Task set >>
1 – In the text about the Malta George Cross Fiftieth Anniversary Medal, by what date did individuals have to apply for the medal?
2 – Continue the text about the Malta George Cross Fiftieth Anniversary Medal from the point where it stops.

Text segment >>
********************

- Ribbon bar of the medal
- Type: National Commemorative Medal
- Awarded for: Service during the qualifying period of 10 June 1940—8 September 1943
- Description: Circular cupro-nickel medal
- Presented by: Malta
- Eligibility: Uniformed members of the Allied Armed Forces and Merchant Marine, Maltese Civilians and Boy Scouts
- Established: 17 January 1992

Precedence
- Next (higher): Midalja għall-Qadi tar-Repubblika
- Next (lower): Malta Self-Government Re-introduction Seventy-Fifth Anniversary Medal

= Malta George Cross Fiftieth Anniversary Medal =

The Malta George Cross Fiftieth Anniversary Medal is a commemorative medal created by the government of Malta and awarded by, or in the name of, the President of Malta. Established on 17 January 1992, it could be awarded to individuals who met the specified requirements of service and made application for award of the medal by 15 April 1994. The medal honours the collective award of the George Cross to the island of Malta during World War II.

==Criteria==
The medal was awarded for service during the qualifying period of 10 June 1940 to 8 September 1943, during and after the Siege of Malta. Three distinct groups were eligible for the medal, uniformed members of the allied armed forces and merchant marine, civilians on Malta who served in specific capacities during the qualifying period, and members of the Scout Association of Malta for service during the qualifying period.

===Allied armed forces and merchant marine===
The medal was eligible for presentation to all former uniformed members of the allied armed forces and merchant marine who, at any time during the qualifying period, served in Malta; in air or sea operations in the Mediterranean connected to the defence, relief or supply of Malta, including participation in convoys and
convoy escort; or in operations mounted from Malta against the Axis Forces.

British citizens who were awarded the medal are allowed unrestricted permission to wear the medal so long as they are not in Crown Service.

********************

Dataset extract >>
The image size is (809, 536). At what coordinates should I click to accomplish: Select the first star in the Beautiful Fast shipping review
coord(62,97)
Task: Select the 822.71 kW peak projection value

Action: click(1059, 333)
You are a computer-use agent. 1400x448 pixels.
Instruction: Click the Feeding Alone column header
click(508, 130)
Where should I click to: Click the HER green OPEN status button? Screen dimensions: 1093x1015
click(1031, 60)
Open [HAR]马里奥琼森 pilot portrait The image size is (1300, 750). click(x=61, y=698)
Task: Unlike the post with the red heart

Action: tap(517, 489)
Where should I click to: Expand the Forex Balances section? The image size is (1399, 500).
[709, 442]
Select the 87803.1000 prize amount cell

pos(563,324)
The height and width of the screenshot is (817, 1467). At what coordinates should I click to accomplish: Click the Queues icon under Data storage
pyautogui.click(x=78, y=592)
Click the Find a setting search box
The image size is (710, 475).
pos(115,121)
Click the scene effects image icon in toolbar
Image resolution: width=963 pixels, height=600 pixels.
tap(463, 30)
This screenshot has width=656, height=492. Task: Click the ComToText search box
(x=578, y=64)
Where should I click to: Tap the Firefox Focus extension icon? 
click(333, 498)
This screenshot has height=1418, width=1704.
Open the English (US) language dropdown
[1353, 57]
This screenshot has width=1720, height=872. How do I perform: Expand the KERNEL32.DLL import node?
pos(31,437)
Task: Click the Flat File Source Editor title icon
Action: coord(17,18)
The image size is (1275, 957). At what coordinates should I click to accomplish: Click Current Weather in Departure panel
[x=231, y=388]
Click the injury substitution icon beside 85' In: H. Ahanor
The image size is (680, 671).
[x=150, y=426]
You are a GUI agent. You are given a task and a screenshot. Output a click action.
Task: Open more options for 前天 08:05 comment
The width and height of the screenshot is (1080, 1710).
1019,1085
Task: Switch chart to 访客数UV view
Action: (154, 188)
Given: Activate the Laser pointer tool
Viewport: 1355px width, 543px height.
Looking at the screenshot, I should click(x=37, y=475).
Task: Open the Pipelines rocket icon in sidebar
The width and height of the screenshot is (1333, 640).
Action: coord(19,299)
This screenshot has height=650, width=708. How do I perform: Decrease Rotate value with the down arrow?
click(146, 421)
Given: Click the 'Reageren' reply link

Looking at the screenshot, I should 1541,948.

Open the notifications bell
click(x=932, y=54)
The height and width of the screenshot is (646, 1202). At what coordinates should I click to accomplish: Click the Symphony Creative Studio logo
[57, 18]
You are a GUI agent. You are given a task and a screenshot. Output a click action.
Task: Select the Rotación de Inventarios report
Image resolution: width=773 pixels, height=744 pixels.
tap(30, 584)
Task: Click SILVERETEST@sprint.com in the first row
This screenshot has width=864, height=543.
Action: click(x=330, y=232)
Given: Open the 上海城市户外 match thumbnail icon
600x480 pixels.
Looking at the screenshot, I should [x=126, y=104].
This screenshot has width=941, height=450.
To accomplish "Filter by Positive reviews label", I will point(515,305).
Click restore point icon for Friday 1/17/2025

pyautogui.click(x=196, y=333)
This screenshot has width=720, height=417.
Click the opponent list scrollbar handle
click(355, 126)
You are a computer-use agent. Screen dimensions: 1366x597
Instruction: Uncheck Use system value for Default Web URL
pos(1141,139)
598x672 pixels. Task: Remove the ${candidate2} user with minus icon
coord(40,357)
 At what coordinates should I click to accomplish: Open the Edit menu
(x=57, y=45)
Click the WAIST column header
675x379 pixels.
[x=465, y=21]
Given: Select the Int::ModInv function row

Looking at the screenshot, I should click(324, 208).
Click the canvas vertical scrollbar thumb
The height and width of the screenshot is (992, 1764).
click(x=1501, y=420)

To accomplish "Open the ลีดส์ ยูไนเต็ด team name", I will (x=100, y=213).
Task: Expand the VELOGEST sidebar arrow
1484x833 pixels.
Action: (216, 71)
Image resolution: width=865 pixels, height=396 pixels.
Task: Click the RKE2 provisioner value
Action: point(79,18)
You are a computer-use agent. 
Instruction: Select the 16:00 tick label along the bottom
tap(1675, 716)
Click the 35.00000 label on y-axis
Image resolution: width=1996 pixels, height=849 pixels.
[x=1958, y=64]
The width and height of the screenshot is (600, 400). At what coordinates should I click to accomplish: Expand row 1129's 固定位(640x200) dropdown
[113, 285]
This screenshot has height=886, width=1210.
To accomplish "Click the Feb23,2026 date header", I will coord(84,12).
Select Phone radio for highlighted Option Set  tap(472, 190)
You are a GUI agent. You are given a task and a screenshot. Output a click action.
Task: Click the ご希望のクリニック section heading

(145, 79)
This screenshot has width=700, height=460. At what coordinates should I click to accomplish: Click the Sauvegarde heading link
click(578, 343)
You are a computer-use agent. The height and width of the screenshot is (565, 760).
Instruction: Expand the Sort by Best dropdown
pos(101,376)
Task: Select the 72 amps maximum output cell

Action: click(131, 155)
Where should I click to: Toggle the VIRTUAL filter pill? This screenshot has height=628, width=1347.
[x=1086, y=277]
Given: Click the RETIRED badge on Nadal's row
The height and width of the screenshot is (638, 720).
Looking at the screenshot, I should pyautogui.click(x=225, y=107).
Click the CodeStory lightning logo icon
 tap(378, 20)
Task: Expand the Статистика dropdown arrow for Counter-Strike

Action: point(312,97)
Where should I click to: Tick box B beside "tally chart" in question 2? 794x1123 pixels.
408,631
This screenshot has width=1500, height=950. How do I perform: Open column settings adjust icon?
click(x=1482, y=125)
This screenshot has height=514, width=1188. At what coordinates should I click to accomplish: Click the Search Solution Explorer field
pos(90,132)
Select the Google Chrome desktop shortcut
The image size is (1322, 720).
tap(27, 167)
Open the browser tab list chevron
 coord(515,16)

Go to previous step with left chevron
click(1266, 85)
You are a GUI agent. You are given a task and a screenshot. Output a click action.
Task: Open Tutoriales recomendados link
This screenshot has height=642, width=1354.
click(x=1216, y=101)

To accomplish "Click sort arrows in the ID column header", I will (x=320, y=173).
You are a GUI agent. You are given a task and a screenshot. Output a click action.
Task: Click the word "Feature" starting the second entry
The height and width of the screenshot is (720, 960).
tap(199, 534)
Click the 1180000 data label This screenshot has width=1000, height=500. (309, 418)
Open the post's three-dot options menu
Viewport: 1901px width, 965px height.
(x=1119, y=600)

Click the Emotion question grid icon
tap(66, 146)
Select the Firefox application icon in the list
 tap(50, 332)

********************

Task answers >>
1 – By 15 April 1994.

2 –
===Civilians===
Civilians eligible for the medal were those who, at any time during the qualifying period, were in Malta and served in one of the following capacities: Malta Police Force personnel and Special Constables; Malta Dockyard Police and Malta Dockyard personnel who served with the Dockyard Defence Battery; Nursing members of the Voluntary Aid Detachments, the Red Cross and St John Ambulance, who served in naval, military, or civilian hospitals; Malta Civil Defence personnel; Malta Auxiliary Corps; Malta Volunteer Defence Force or Home Guard; Malta Fire Brigade; and District Commissioners, Regional Protection Officers, and Protection Officers.

Members of the Scout Association of Malta were also eligible for award of the medal for service during the qualifying period.

==Appearance==
The medal is circular, made of cupronickel and 36 mm in diameter. The obverse depicts the Coat of Arms of Malta with the year 1992 at its base. On the reverse is the George Cross in the centre, surrounded by the words BĦALA XHIEDA TA’ EROIŻMU U DEDIKAZZJONI and TO BEAR WITNESS TO HEROISM AND DEVOTION separated by a Maltese cross at the top and the date 1942 at the base. The medal is held by a straight suspension bar depicting a relief of olive branches and palm fronds meeting in the centre.

The medal is suspended from a blue moire ribbon 32 mm wide with two narrow central vertical stripes of white and red, each 3mm in width.

The medal may also be worn in miniature on appropriate occasions. The miniature of the medal is 18 mm in diameter, and the ribbon 16 mm in width.